Doug Ikeler is a veteran of the special effects world that has hopped back forth from animation to live-action over and over, working on films like The Matrix Revolutions, Babe, and Open Season. He’s the kind of guy that doesn’t have a monstrous list of credits because he gets involved with large-scale projects in a first-in/last-out manner that sees him dedicating years and years to individual projects. On Arthur Christmas, the first CGI-styled animation from the studio in partnership with Sony Pictures Animation, he took on the role of “Visual Effects Supervisor” which, as you’ll soon see, brought with it a ton of challenges.
I was fortunate enough to speak with Mr. Ikeler for a few minutes, with the arrangement having been made by a PR group that focuses on science and technology in the movies, and bringing audiences closer to that aspect of blockbuster films. (Previously they arranged for me to speak with a Primatologist about Rise of the Planet of the Apes, and I foresee many more cool interviews in this vein.)
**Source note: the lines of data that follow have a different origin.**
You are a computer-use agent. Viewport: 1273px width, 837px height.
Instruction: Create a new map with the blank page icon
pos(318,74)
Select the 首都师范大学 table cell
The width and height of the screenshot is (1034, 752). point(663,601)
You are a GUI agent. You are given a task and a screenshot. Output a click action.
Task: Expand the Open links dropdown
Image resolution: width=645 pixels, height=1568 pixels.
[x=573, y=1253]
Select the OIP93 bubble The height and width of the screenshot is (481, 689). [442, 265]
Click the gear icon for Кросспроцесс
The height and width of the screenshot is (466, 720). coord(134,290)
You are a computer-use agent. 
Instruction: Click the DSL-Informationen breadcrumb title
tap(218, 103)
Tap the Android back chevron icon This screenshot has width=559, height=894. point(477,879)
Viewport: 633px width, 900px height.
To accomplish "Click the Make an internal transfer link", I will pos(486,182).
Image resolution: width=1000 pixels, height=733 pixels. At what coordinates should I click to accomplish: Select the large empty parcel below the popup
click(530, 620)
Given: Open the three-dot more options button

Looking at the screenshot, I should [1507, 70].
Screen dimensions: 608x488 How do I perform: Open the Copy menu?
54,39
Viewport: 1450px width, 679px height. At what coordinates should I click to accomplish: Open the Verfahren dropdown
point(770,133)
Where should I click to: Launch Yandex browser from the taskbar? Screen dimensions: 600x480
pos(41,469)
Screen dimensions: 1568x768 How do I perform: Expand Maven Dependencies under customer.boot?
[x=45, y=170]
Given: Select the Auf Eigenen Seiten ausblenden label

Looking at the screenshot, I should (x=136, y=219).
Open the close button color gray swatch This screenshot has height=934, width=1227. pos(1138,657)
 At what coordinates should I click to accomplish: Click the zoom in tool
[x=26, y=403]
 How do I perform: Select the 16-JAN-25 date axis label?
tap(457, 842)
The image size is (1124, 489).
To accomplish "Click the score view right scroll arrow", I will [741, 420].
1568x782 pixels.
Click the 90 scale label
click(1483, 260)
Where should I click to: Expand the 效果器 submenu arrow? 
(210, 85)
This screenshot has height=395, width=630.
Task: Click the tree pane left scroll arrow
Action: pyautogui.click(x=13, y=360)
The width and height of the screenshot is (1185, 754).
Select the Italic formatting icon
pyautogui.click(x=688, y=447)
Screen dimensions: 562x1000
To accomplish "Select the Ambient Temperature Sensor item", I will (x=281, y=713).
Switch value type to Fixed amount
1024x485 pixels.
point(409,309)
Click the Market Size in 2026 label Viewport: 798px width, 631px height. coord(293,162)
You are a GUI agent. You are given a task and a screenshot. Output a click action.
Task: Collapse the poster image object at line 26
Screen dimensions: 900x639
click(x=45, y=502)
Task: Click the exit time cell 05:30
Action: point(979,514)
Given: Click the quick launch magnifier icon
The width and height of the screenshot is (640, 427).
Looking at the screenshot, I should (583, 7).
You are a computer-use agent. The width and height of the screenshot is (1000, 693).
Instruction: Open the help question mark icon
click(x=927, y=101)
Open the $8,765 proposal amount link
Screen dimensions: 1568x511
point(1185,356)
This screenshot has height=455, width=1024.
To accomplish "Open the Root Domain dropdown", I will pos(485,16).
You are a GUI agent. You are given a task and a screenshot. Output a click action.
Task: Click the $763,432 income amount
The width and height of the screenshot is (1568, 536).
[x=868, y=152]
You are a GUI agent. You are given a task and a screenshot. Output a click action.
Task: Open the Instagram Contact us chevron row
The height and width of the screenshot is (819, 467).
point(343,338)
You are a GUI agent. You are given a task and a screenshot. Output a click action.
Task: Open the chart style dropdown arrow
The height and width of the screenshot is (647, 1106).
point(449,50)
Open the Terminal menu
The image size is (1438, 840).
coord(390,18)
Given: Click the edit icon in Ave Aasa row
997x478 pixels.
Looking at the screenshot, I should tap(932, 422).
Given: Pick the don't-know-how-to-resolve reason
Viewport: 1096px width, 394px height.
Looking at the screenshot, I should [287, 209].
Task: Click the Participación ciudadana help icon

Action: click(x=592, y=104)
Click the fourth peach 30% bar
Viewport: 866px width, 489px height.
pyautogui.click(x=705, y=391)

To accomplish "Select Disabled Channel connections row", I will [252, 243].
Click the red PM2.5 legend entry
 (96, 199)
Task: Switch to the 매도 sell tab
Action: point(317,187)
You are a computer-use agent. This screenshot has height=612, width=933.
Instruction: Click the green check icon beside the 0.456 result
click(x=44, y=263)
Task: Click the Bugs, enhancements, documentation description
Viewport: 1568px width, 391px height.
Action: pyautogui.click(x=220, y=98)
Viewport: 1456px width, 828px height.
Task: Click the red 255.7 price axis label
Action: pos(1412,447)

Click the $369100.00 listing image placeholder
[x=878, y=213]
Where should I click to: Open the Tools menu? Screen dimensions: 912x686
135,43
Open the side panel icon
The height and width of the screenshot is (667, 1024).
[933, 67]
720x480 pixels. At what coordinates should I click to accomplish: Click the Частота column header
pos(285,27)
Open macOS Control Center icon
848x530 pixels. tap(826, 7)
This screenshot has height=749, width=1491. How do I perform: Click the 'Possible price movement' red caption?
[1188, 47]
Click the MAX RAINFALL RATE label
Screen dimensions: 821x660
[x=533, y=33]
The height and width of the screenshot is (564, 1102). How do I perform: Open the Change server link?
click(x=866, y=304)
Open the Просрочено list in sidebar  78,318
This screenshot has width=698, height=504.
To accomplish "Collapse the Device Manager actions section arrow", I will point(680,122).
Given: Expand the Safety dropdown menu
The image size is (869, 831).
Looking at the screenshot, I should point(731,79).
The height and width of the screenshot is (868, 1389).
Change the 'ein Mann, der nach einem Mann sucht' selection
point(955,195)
In any event, since the idea was for this to be a tech-focused interview, I decided to let loose and ask the questions about technological approach, division of labor, and workflow that interest me about CGI animation. Because of that, the conversation gets a little technical at points, as Doug lets loose with the shop-talk. Don’t get me wrong: this isn’t a dry interview filled with impenetrable jargon, but simply a more technically-minded conversation than you might typically see in a promo interview. While I’m no animation expect, I did toss in a footnote or three where I felt some terms or ideas might need a little context for most readers. You should have fun with the interview and hopefully learn something! Wrapping my head around the computing and scale of detail that goes into these kinds of films always boggles my mind, but Doug definitely has a handle on it…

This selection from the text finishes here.